Work to do -
Reproduce every line of the records below in full. Shift each coordinate in the answers by -121, keep every other number as it is, and leave out the pictures.

Dataset entries -
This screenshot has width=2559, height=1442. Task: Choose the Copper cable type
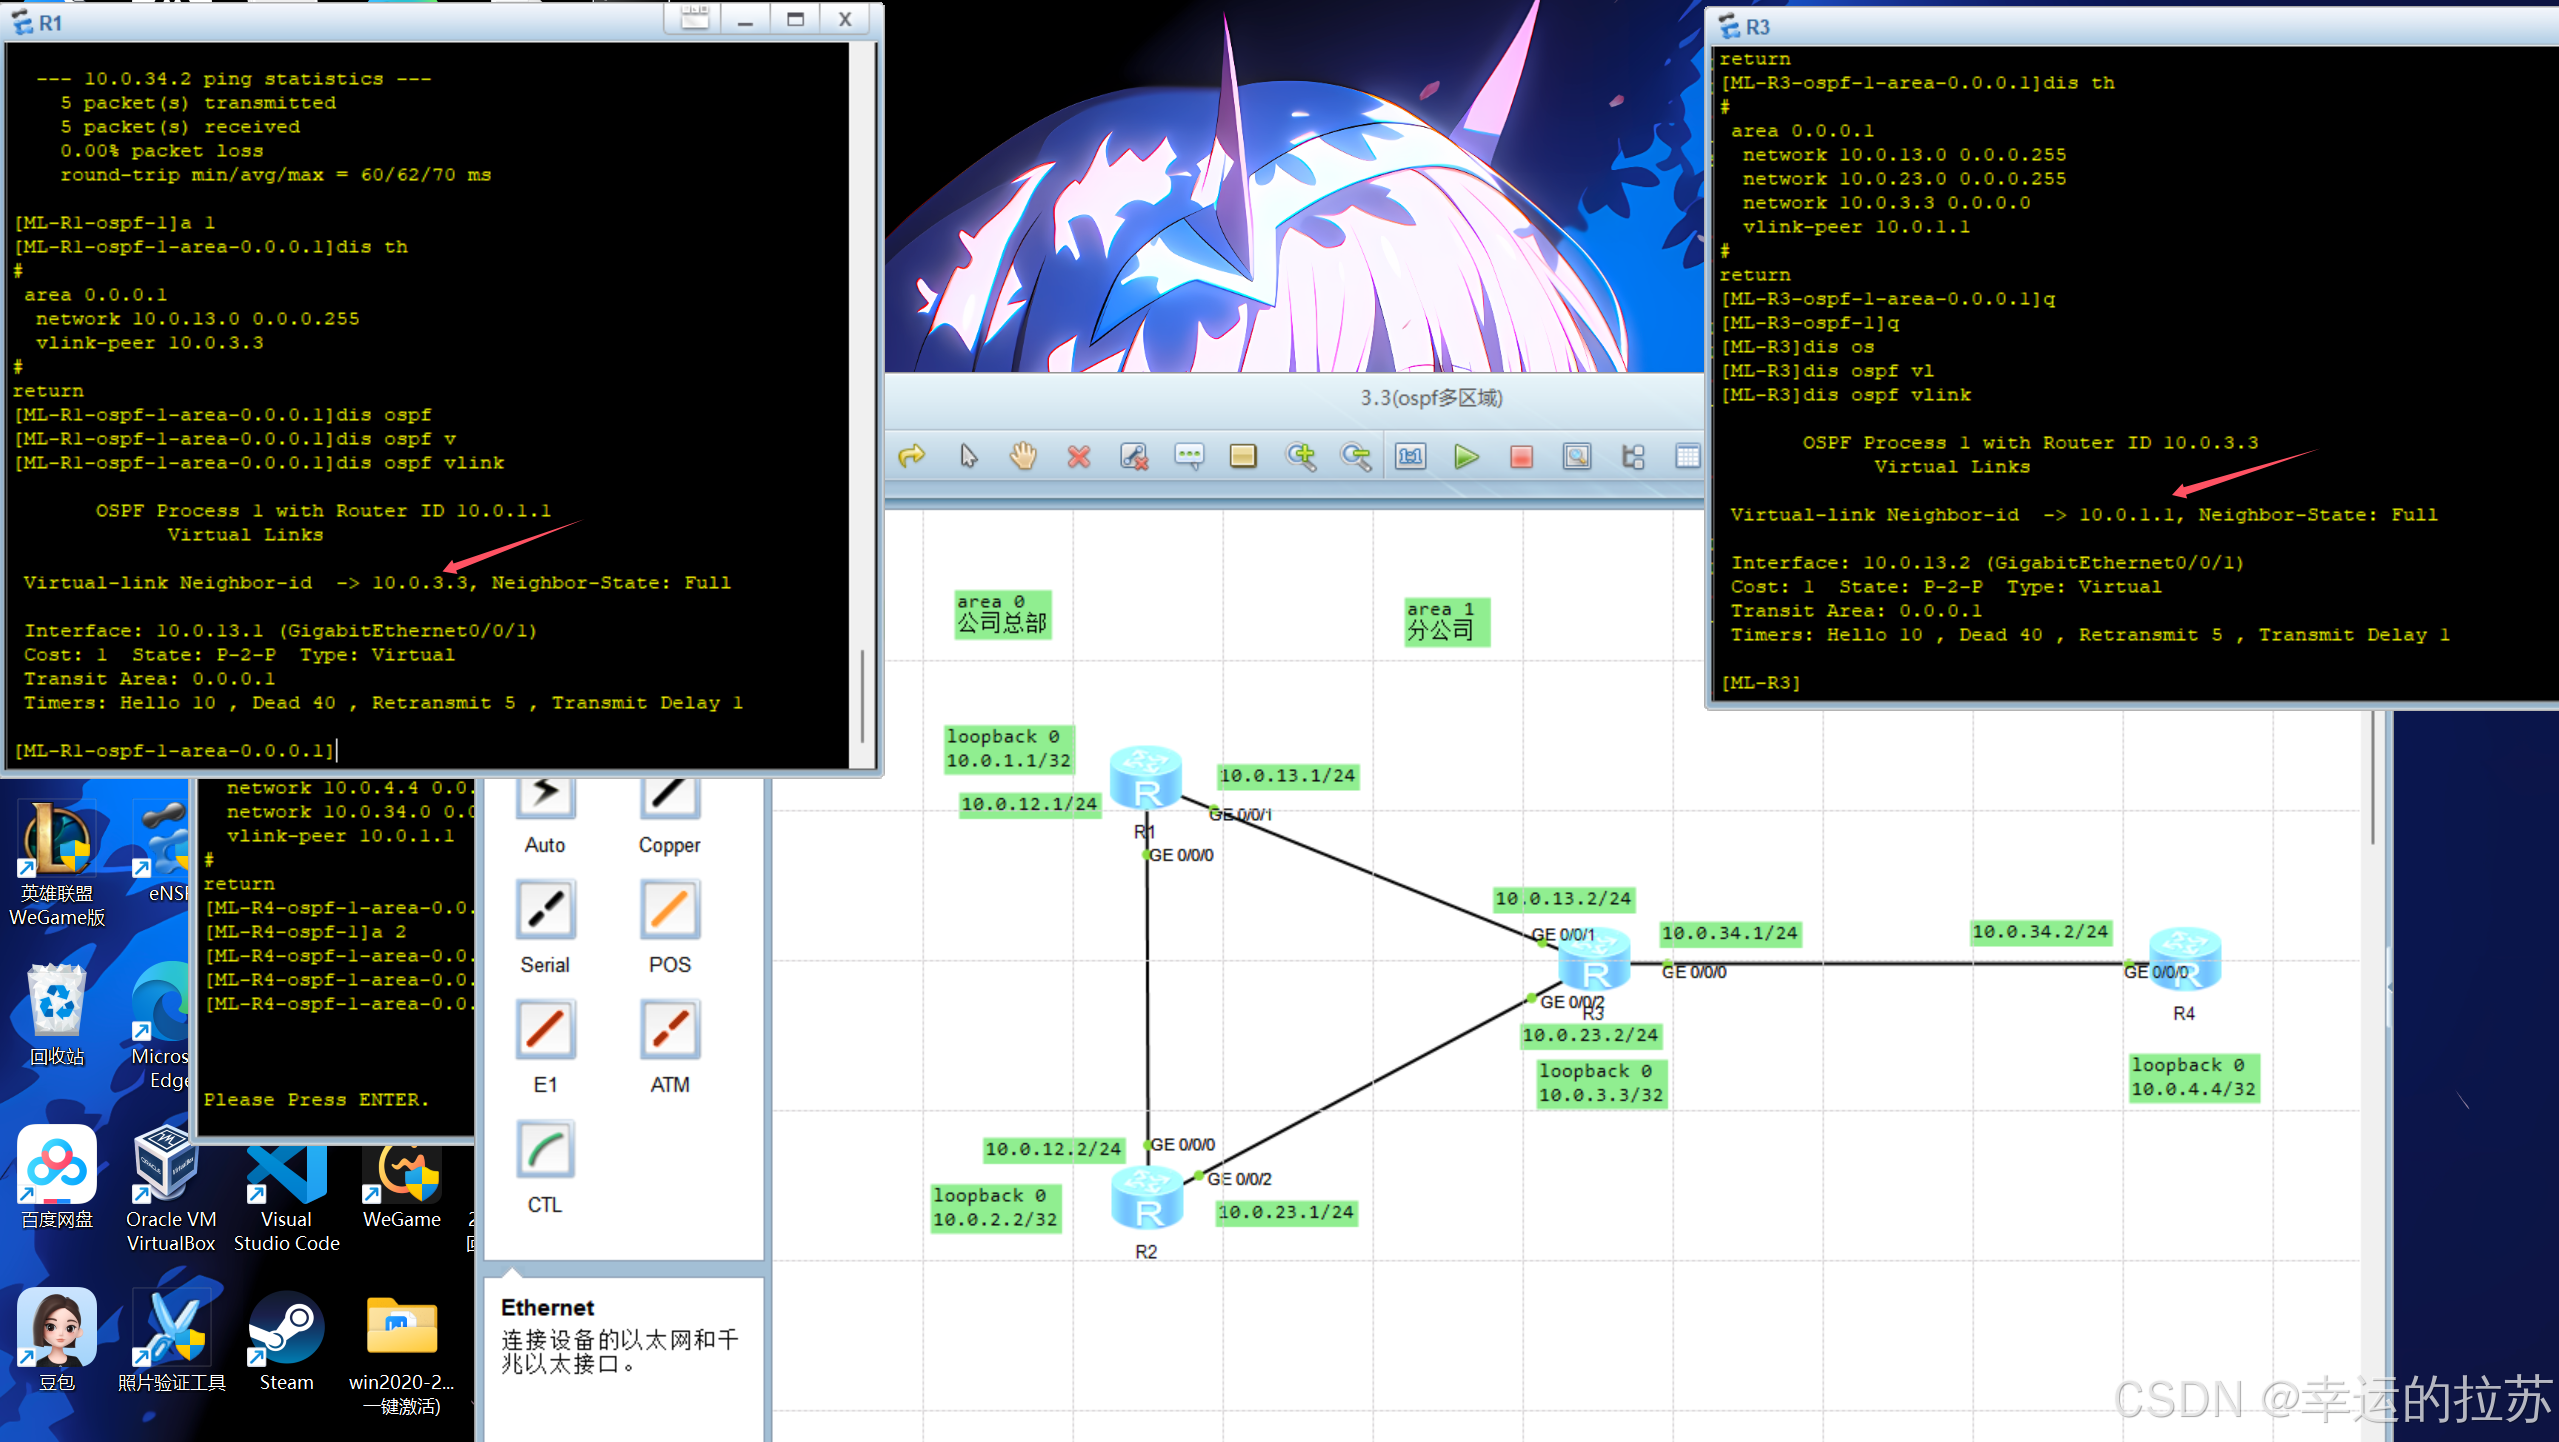tap(669, 797)
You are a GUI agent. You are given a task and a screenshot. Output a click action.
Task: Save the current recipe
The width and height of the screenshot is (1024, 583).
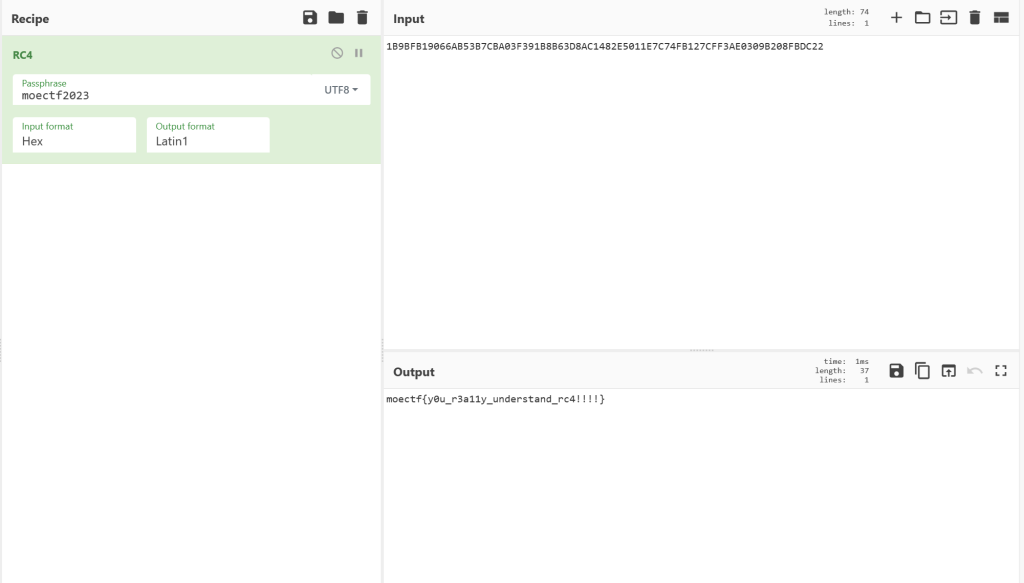pyautogui.click(x=310, y=18)
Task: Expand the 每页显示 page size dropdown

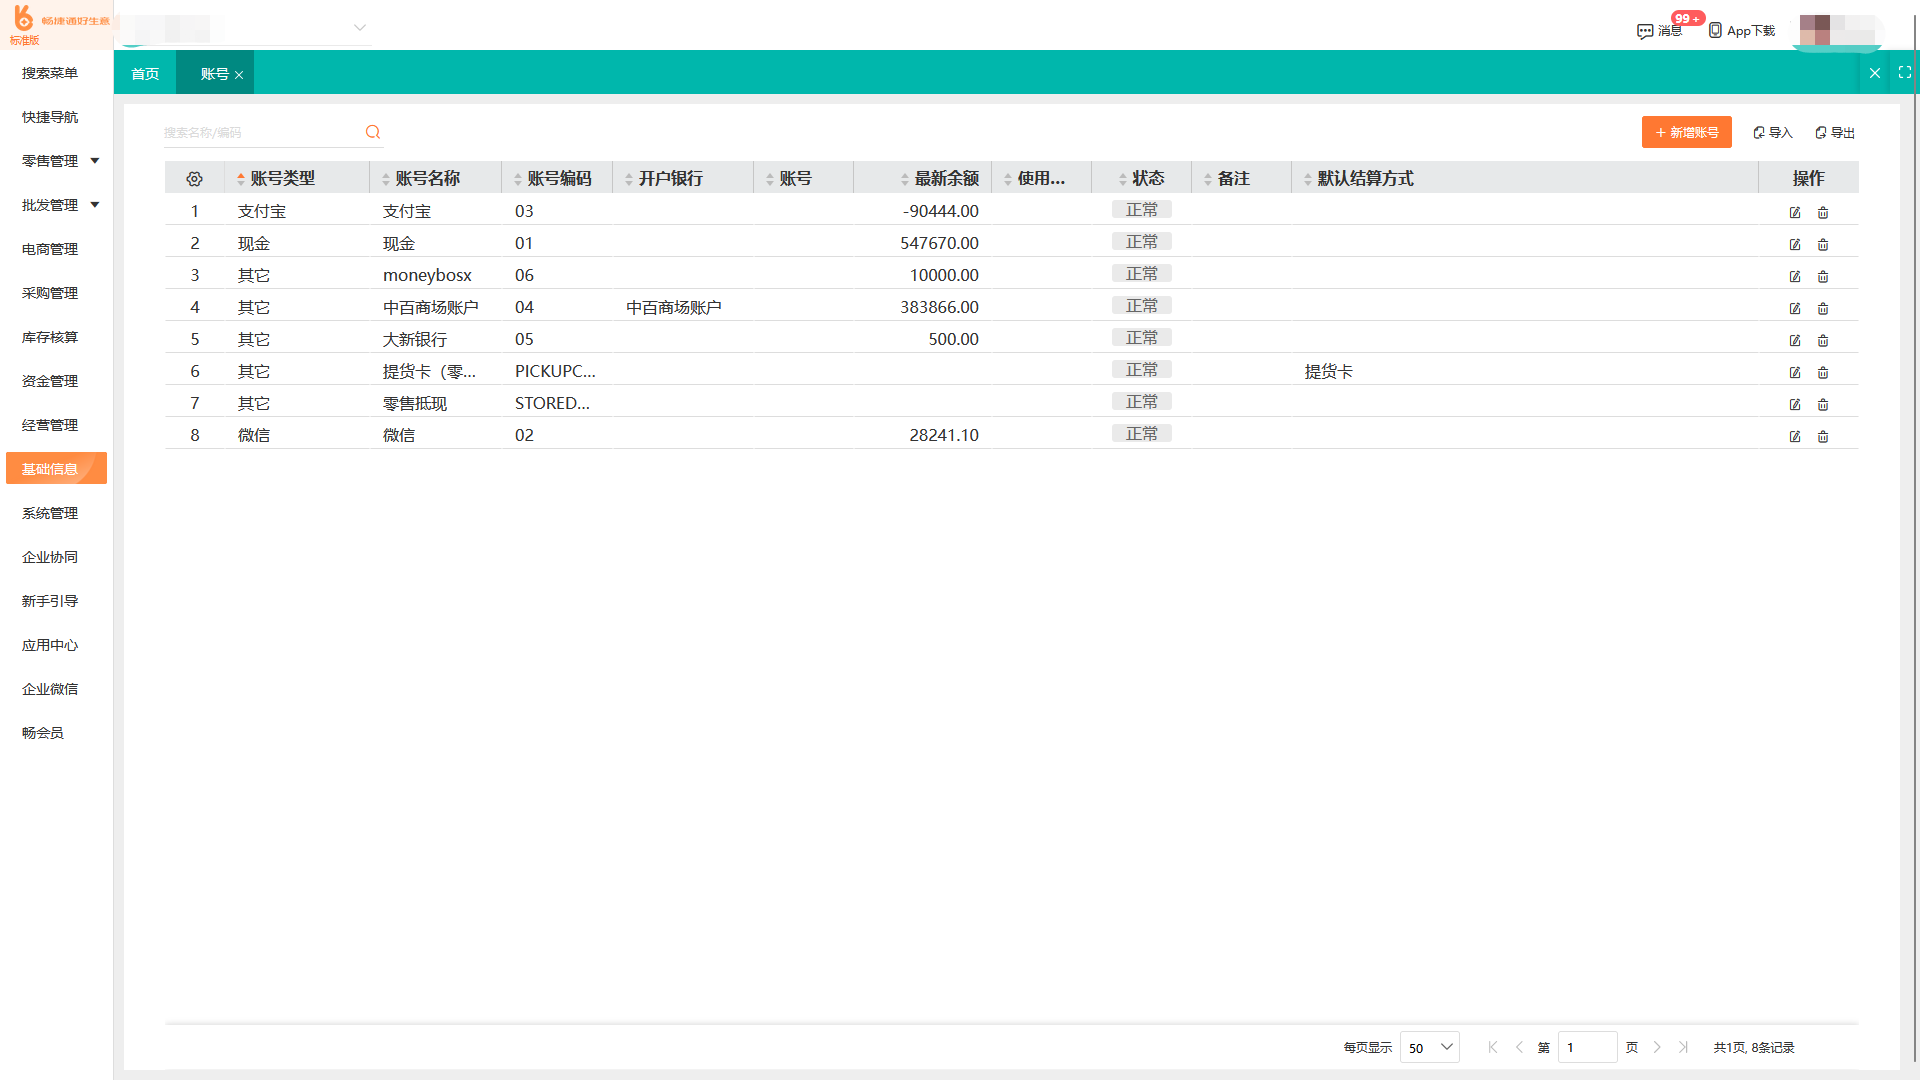Action: (x=1429, y=1047)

Written response -
This screenshot has width=2559, height=1442. Task: Choose the Copper cable type
tap(548, 676)
You are a GUI agent. You are given a task and a screenshot. Output a click action.
Task: Save the current recipe
The width and height of the screenshot is (1024, 583).
pyautogui.click(x=189, y=-103)
Task: Expand the 每页显示 page size dropdown

Action: (x=1308, y=926)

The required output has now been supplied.